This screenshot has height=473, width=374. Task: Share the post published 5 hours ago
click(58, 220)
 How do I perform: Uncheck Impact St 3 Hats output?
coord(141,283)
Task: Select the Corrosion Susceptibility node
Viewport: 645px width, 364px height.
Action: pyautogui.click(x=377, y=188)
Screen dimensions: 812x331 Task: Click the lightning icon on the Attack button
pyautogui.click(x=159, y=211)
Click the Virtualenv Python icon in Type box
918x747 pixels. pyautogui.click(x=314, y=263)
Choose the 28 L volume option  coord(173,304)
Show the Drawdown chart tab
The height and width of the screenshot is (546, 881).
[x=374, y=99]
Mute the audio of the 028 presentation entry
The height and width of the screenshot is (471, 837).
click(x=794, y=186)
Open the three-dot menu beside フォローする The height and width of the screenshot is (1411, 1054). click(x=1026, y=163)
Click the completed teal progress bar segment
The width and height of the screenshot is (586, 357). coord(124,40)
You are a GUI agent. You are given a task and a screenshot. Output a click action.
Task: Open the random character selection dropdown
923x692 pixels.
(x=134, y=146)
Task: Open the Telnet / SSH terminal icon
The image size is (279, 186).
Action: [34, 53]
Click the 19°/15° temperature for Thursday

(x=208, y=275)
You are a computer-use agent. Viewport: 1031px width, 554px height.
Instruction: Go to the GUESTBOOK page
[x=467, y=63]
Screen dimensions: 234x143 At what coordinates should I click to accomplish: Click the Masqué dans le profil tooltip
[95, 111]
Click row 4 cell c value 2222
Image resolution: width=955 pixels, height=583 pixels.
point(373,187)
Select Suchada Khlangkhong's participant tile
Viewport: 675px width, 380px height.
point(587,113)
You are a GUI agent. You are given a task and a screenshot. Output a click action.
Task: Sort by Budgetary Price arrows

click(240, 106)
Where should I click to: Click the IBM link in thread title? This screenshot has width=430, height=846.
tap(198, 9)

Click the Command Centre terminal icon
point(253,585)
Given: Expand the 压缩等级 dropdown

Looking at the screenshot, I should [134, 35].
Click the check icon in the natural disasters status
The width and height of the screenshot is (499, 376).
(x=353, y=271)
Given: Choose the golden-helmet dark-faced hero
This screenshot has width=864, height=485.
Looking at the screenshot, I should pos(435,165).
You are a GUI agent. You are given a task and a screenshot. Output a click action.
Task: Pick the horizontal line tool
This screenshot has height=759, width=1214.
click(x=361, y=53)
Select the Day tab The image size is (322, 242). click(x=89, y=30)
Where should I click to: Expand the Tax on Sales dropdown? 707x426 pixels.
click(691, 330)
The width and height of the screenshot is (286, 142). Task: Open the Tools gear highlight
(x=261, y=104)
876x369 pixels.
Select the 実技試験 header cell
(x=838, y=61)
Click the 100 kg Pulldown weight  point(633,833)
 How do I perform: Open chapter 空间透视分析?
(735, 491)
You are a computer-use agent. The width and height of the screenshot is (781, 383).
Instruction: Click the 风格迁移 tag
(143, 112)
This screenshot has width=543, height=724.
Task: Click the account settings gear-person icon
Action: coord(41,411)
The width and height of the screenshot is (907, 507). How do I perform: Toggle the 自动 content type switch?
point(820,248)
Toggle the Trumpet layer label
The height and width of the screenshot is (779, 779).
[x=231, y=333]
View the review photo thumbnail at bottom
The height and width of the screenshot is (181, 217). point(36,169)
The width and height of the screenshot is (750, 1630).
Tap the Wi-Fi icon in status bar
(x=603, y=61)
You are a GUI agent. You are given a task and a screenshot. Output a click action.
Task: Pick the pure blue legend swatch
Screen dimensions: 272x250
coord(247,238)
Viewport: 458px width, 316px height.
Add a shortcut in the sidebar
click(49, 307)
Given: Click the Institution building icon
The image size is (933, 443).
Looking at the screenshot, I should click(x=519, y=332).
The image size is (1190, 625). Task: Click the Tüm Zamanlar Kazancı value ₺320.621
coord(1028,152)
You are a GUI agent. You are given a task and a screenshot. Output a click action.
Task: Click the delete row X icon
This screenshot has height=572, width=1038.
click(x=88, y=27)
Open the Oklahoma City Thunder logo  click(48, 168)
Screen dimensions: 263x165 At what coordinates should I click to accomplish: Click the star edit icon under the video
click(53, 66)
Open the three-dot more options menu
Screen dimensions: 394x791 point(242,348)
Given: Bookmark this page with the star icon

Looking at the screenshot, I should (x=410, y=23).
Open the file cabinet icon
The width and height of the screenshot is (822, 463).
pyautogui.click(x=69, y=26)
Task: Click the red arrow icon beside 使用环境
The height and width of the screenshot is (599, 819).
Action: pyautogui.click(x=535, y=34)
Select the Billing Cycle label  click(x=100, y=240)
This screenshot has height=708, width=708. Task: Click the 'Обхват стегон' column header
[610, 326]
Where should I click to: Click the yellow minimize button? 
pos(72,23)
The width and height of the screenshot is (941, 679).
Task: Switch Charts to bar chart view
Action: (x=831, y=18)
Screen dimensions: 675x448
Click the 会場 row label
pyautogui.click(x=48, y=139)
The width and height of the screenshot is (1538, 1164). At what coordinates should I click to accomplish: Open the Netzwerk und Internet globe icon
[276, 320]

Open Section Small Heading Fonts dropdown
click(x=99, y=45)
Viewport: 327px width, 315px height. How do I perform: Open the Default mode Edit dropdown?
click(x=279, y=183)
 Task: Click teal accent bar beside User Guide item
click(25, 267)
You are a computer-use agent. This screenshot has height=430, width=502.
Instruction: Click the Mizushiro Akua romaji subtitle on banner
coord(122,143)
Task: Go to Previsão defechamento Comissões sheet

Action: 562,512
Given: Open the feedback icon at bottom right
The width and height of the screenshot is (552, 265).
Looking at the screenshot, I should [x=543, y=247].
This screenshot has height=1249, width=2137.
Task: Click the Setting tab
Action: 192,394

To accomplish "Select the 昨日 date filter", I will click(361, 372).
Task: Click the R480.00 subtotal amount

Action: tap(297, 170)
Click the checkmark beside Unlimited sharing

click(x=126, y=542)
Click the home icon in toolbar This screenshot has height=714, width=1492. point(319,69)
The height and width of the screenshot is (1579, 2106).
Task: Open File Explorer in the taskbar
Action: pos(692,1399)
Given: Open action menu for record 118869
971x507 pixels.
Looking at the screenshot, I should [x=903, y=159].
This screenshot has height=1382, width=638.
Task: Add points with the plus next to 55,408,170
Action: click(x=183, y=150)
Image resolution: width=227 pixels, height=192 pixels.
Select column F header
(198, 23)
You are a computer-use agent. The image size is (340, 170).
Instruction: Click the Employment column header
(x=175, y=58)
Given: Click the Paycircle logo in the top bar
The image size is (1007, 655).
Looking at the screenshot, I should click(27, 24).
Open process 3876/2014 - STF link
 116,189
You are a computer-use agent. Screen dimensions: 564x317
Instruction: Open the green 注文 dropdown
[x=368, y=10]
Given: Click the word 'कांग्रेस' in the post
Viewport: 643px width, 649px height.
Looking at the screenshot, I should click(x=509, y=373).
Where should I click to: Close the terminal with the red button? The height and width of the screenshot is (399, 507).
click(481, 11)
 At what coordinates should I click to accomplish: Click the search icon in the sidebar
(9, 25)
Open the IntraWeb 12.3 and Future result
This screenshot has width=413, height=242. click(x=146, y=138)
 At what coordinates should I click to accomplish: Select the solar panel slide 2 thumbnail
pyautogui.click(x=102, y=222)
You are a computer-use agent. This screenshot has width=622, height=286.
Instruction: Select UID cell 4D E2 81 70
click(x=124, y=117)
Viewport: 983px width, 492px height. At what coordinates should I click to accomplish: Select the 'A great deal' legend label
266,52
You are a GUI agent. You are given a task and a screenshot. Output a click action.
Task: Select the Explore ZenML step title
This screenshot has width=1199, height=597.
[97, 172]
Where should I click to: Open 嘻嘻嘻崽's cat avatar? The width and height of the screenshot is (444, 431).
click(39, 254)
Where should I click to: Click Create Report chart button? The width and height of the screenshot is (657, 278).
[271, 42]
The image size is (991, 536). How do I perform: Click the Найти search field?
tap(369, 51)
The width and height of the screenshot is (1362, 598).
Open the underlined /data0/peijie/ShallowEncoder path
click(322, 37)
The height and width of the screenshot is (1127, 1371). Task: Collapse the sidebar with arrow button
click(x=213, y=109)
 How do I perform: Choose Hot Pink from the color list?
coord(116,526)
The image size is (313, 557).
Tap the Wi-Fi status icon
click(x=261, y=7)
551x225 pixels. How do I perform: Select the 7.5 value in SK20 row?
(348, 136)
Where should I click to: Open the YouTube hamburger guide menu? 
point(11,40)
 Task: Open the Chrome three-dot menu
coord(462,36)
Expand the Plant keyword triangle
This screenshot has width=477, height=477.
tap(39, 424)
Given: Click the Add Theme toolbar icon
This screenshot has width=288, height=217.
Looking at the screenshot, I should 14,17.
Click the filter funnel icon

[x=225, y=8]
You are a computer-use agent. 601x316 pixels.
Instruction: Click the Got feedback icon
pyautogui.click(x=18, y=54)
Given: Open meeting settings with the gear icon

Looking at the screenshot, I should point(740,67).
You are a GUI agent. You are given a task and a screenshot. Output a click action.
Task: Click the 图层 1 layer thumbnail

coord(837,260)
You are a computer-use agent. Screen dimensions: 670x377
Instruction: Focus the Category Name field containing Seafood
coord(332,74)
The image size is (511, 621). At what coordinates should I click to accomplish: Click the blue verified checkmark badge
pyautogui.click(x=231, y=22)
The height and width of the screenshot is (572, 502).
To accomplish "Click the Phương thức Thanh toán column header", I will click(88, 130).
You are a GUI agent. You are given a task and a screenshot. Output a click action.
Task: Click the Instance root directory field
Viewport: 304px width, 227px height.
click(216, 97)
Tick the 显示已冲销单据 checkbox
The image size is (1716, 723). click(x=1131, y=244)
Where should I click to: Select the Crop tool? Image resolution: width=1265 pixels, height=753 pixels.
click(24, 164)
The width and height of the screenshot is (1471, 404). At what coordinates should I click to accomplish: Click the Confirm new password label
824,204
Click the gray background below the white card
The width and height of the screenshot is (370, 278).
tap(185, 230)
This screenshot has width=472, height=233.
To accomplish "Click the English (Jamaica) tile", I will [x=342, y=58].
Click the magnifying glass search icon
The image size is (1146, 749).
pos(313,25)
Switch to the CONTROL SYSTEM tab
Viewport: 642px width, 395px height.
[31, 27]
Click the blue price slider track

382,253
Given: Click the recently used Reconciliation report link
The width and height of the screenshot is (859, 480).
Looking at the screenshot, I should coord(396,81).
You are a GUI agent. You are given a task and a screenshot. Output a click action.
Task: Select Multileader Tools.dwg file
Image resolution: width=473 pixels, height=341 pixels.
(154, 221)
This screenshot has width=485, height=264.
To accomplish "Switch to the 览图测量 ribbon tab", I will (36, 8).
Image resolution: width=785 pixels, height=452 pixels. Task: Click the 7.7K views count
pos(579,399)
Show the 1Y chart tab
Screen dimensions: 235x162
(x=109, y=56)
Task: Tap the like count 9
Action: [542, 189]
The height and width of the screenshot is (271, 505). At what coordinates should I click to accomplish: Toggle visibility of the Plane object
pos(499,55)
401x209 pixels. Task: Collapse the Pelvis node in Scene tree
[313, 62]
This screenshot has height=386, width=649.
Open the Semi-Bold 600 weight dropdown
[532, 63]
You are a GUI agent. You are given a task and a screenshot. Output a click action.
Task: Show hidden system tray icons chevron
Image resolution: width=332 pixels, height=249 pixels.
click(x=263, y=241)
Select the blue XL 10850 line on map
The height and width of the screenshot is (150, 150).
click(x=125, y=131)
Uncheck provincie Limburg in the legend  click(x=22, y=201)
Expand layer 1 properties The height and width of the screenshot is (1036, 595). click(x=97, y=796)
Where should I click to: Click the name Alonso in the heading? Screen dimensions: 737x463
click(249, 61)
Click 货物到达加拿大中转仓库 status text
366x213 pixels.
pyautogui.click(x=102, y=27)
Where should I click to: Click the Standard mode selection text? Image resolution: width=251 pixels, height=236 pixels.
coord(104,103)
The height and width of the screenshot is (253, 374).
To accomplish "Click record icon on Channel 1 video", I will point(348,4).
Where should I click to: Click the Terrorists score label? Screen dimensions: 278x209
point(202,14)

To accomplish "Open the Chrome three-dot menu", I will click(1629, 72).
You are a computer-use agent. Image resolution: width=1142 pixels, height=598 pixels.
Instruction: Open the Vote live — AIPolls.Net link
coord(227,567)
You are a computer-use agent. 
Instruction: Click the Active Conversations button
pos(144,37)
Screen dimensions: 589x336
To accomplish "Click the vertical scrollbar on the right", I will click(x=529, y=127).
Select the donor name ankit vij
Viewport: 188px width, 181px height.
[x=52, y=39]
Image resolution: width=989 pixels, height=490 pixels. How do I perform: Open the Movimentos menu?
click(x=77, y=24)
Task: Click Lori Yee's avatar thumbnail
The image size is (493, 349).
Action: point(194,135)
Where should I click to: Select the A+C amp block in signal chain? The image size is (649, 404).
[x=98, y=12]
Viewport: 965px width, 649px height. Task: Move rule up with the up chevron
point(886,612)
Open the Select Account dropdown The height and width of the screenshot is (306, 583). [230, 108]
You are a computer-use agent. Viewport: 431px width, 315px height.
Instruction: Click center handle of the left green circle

•••

## WHAT TO WORK ON:
Copy each line of the listing that carries the string "Pick".

## OUTPUT FOR THIS TASK:
Task: Pick the horizontal line tool
Task: Pick the pure blue legend swatch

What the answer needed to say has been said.